Hamburg - Millionen Deutsche können Verbraucherschützern zufolge als Konsequenz aus einem wegweisenden Urteil Geld von ihrer Versicherung zurückverlangen.

Das Landgericht Hamburg erklärte mehrere Vertragsklauseln zur vorzeitigen Kündigung von Kapitallebens- und Rentenversicherungen für ungültig. Sie führten dem Kunden “weder das volle Ausmaß seiner wirtschaftlichen Nachteile bei einer Kündigung oder Beitragsfreistellung vor Augen, noch wird eine Vergleichbarkeit mit anderen Angeboten, auch anderen Kapitalanlagen, erreicht“, entschied das Gericht laut einer von der Verbraucherzentrale Hamburg veröffentlichen Presseerklärung.

Die Hamburger Verbraucherschützer hatten gegen drei Unternehmen geklagt. Etwa 24 Millionen Verbraucher, die ihre Verträge in den vergangenen Jahren gekündigt haben, “können nun Nachschlag verlangen“, sagte Edda Castelló von der Verbraucherzentrale Hamburg dem “Spiegel“. “Wir schätzen die Summe, die die Versicherungswirtschaft nun an die Verbraucher zahlen muss, auf rund zwölf Milliarden Euro“, hieß es in einer Erklärung der Verbraucherschützer vom Freitag. Die Betroffenen sollten sofort ihre Ansprüche anmelden, auch wenn die Versicherungswirtschaft Berufung gegen das Urteil einlegen werde.

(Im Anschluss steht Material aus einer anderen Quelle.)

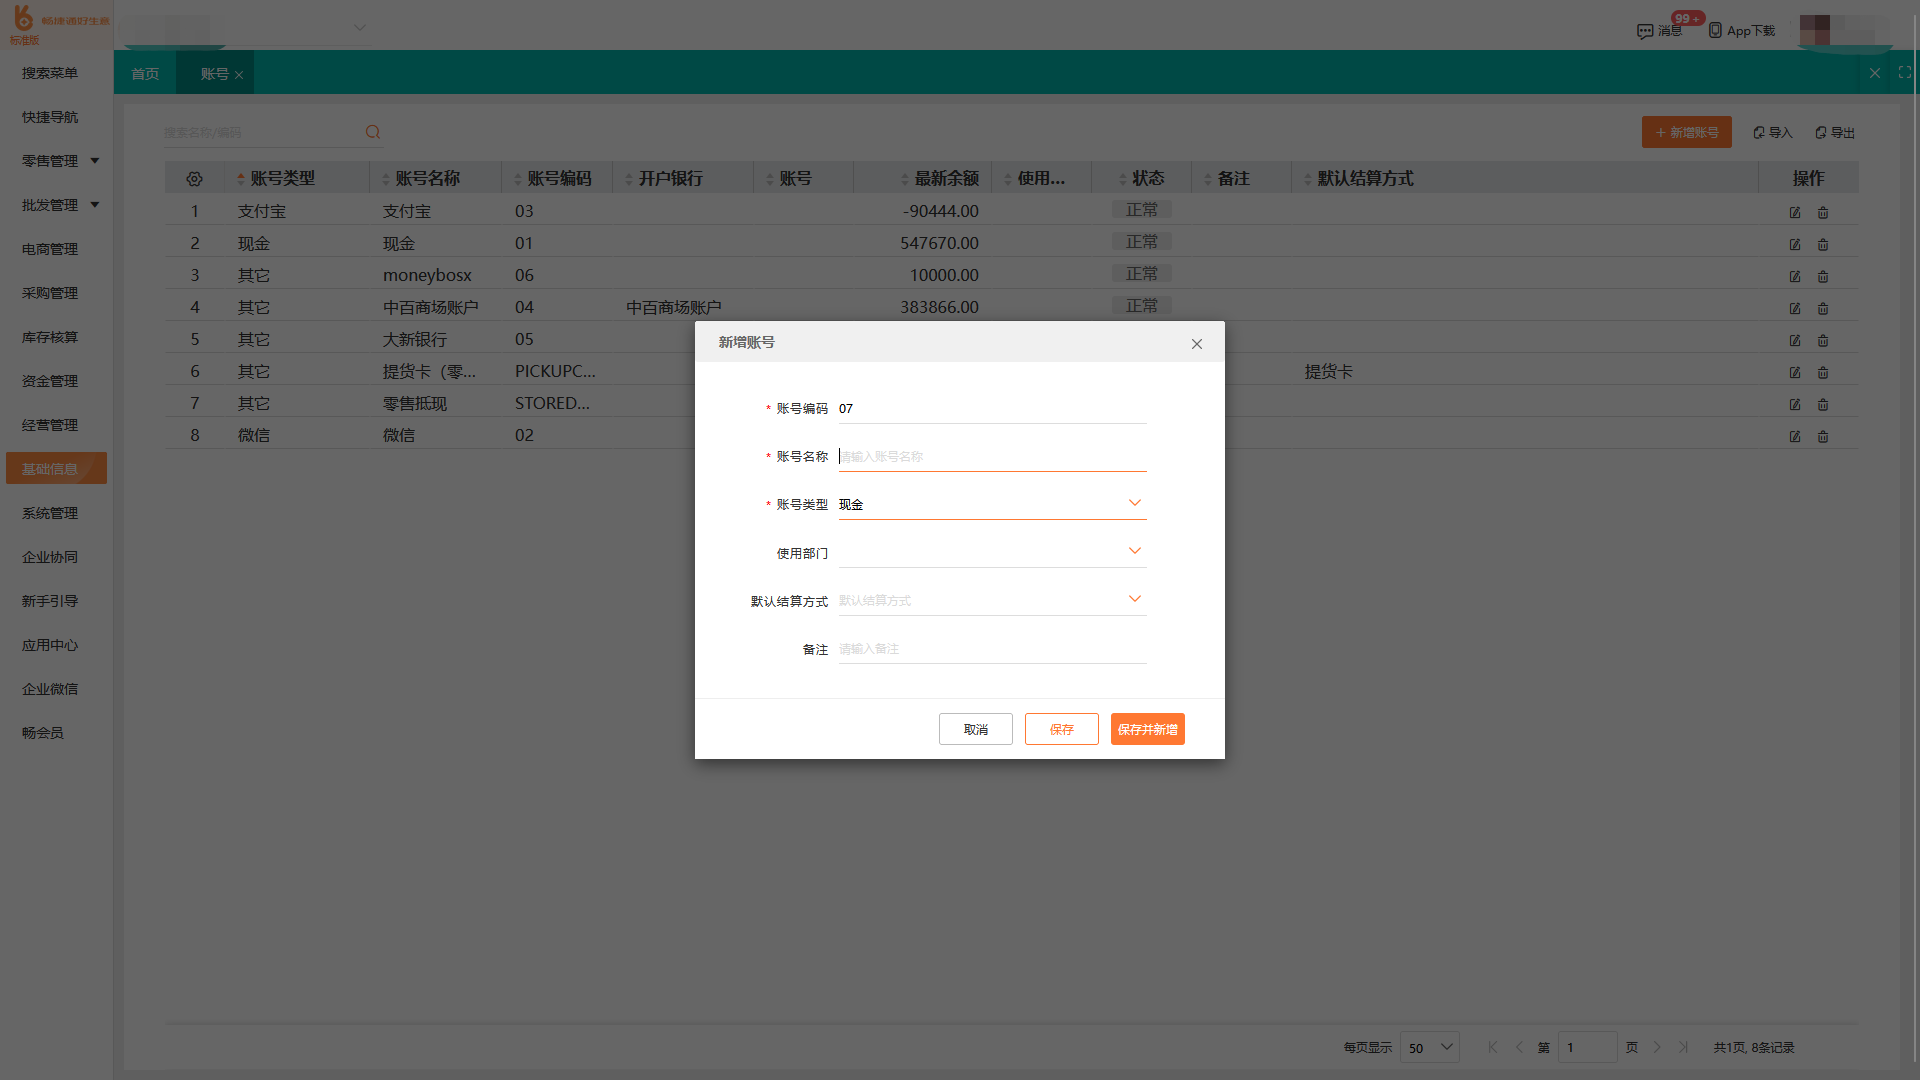
Task: Expand the 默认结算方式 dropdown in dialog
Action: click(x=1134, y=599)
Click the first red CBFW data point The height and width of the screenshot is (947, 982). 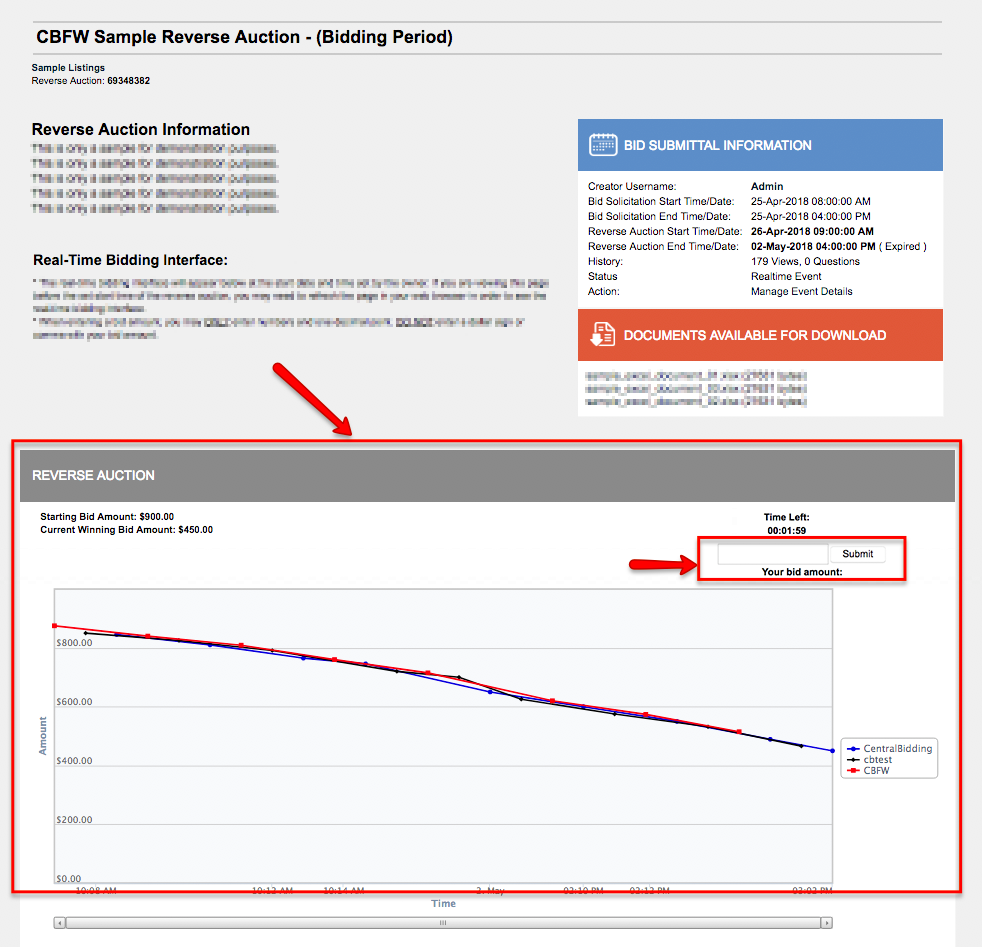click(x=54, y=626)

“Grundsatzbedeutung für die gesamte Versicherungswirtschaft“

Der “Spiegel“ beschreibt den Fall eines Hamburger Geschäftsmanns, der 2002 und 2003 insgesamt 16.150 Euro in eine Lebensversicherung einzahlte. Als er den Vertrag vorzeitig kündigte, teilte ihm seine Versicherung den Angaben zufolge mit, dass er nichts zurückgezahlt bekommen sollte. Der Kunde habe über Jahre erst mal nur für Provisionen und Gebühren zahlen müssen, schrieb das Nachrichtenmagazin. “Verbraucher, die seit 2001 eine Kapitallebens- oder private Rentenversicherung abgeschlossen und seither gekündigt haben, können jetzt Nachschlag auf den meist mageren Rückkaufswert fordern“, erklärte die Verbraucherzentrale Hamburg. Der Bundesgerichtshof habe ähnliche, bis 2001 verwendete Klauseln bereits 2005 für ungültig erklärt. Die neuen Klauseln seien seit dem Herbst 2001 von fast allen Versicherungsunternehmen verwendeten worden. “Die Urteile haben also Grundsatzbedeutung für die gesamte Versicherungswirtschaft“, erklärten die Verbraucherschützer. Laut “Spiegel“ endete die beanstandte Praxis mit Inkraftreten des neuen Versicherungsgesetzes Anfang 2008. (Aktenzeichen: OLG Hamburg, 324 O 1116/07, 1136/07, 1153/07)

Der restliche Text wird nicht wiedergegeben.